▶ [Prompt]: Please present the rows from the line holding "You are a GUI" through the line holding "The image size is (640, 480).", inclusive, as a numbered list without any blank lines.

--------

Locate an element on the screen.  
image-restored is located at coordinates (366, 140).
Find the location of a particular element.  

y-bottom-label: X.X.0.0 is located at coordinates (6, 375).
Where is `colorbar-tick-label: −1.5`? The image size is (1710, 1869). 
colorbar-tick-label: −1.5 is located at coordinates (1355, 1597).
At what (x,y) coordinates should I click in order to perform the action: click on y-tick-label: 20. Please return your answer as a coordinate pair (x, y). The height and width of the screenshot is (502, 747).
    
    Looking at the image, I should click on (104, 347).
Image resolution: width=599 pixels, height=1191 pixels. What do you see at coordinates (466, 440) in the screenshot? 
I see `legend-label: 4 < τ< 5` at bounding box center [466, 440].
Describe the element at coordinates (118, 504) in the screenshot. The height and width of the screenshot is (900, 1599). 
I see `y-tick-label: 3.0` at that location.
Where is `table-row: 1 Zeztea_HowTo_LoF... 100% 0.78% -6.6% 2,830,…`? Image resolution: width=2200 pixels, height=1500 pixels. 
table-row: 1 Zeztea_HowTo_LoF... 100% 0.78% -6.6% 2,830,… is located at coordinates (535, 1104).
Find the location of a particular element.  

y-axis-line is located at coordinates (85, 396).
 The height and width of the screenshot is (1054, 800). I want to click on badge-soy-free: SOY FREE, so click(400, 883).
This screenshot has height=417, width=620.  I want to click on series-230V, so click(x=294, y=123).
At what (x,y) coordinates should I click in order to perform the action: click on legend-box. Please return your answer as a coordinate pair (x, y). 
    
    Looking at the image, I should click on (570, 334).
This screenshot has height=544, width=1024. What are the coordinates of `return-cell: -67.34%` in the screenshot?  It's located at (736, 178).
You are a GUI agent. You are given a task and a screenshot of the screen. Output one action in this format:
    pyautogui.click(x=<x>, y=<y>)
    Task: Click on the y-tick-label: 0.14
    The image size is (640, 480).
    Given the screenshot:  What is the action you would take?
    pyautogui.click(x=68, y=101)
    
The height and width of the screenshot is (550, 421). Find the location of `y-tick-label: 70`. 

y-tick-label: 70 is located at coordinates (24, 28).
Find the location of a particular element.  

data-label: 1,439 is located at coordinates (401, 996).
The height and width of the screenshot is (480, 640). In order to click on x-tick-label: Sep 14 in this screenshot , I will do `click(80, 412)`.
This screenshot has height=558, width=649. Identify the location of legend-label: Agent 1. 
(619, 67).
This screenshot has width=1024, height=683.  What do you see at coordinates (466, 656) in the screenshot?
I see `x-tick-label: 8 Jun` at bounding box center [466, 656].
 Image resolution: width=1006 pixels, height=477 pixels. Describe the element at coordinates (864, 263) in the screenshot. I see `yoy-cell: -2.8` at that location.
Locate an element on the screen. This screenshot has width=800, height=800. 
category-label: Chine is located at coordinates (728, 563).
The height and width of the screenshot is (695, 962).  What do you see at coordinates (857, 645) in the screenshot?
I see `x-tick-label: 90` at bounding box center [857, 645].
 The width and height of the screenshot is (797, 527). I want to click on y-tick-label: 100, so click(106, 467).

--------

▶ [Your solution]:
1. You are a GUI agent. You are given a task and a screenshot of the screen. Output one action in this format:
2.     pyautogui.click(x=<x>, y=<y>)
3.     Task: Click on the y-tick-label: 0.14
4.     The image size is (640, 480).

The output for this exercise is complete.